Konkludujac zadowolony Kowal juz czeka, a Ward aby sprostac wyzwaniu musi sie znacznie lepiej zaprezentowac niz dzisiaj przede wszystkim kondycyjnie, bo wierze, ze do tego pojedynku ten mistrz obrony bedzie przygotowany w 100 % i zobaczymy nieco wiecej tej jego genialnej defensywy, szybkich rak i zaskakujacych kontr.

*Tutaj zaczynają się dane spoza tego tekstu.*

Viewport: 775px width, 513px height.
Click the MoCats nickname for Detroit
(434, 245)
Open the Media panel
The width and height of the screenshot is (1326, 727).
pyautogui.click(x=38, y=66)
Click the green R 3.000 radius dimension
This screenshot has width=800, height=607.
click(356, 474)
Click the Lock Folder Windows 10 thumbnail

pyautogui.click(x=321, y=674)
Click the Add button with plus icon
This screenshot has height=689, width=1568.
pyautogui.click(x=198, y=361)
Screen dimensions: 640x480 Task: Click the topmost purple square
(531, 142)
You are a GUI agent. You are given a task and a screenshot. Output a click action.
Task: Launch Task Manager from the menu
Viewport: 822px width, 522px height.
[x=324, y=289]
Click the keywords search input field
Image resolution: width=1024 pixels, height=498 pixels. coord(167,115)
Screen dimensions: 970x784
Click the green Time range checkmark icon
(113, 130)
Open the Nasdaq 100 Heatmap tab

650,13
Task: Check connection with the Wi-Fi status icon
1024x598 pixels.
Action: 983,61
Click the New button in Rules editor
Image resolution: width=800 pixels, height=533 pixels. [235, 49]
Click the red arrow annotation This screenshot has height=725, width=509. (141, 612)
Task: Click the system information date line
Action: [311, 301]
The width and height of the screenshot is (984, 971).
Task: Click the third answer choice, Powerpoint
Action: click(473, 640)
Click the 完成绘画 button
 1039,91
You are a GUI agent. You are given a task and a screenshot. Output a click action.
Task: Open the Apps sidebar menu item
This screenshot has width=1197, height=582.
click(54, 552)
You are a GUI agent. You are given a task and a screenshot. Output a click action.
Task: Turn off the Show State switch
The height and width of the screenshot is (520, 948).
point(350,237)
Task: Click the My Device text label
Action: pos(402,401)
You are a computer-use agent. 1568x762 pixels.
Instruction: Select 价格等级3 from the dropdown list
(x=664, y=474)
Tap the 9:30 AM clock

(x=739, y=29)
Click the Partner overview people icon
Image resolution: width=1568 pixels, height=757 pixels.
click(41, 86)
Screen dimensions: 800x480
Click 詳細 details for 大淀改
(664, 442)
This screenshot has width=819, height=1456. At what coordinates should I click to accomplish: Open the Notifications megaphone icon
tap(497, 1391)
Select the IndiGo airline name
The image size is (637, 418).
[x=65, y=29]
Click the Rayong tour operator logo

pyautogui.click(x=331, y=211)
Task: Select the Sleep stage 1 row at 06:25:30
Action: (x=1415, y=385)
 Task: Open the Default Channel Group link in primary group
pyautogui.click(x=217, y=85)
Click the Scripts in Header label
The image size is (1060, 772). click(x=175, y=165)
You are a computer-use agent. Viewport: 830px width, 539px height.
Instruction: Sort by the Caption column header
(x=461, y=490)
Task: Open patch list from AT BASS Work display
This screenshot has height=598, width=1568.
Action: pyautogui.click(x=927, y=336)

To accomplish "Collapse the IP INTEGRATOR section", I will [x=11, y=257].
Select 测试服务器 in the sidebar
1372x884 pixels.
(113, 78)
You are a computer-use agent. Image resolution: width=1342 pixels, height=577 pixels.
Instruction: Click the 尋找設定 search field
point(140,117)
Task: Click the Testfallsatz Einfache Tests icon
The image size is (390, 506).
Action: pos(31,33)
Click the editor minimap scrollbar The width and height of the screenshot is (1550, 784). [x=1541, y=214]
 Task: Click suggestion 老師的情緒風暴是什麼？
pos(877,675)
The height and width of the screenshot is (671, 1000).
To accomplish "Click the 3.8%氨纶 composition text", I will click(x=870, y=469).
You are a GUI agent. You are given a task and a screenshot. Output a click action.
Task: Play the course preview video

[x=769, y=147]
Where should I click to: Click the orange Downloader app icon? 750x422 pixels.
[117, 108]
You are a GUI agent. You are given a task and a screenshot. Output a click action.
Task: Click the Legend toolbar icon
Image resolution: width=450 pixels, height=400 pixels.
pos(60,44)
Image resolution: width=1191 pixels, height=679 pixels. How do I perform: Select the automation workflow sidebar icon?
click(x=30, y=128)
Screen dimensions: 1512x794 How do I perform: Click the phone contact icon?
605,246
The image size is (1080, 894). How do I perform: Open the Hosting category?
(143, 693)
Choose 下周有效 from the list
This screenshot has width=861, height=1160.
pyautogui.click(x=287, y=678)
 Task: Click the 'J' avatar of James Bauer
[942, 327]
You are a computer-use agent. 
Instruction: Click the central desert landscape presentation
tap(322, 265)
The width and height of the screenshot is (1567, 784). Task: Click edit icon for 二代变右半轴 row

Walka z Kovalem ciekawa, ale Ward ogra ruska. Duva prawdopdobnie będzie szukać wymówek i możliwe, że do walki nie dojdzie. Widziałem jej mine po tym jak Ward zdeklasował Barrere. Zapowiadają się długie negocjacje i ustępstwa dla ruska xD
Dowcip? A no ja tak nie sądzę. Ward byl kozakiem, ale to bylo jakis czas temu. Zeby to potwierdzic musialby dosc szybko wyjsc do GGG. Przechodząc do LHW nikt mu nie powie, ze musi od razu walczyc z Kovaliovem, bo nowa kategoria i trzeba się przecież oswoić i takie tam. Mogę sie zalozyc ze w tym roku Ward nie zawalczy z ruskim. Talent Andre starczyl na Barrere, ale Kovaliov to inna para kaloszy.
Mario1977 - Ward uciekł wagę wyżej do Kowaliowa ze strachu przed Gołowkiem? Dowcip dnia.:)
x
x
x
To chyba najlepsza płenta...
Troche żeś poszalał...:)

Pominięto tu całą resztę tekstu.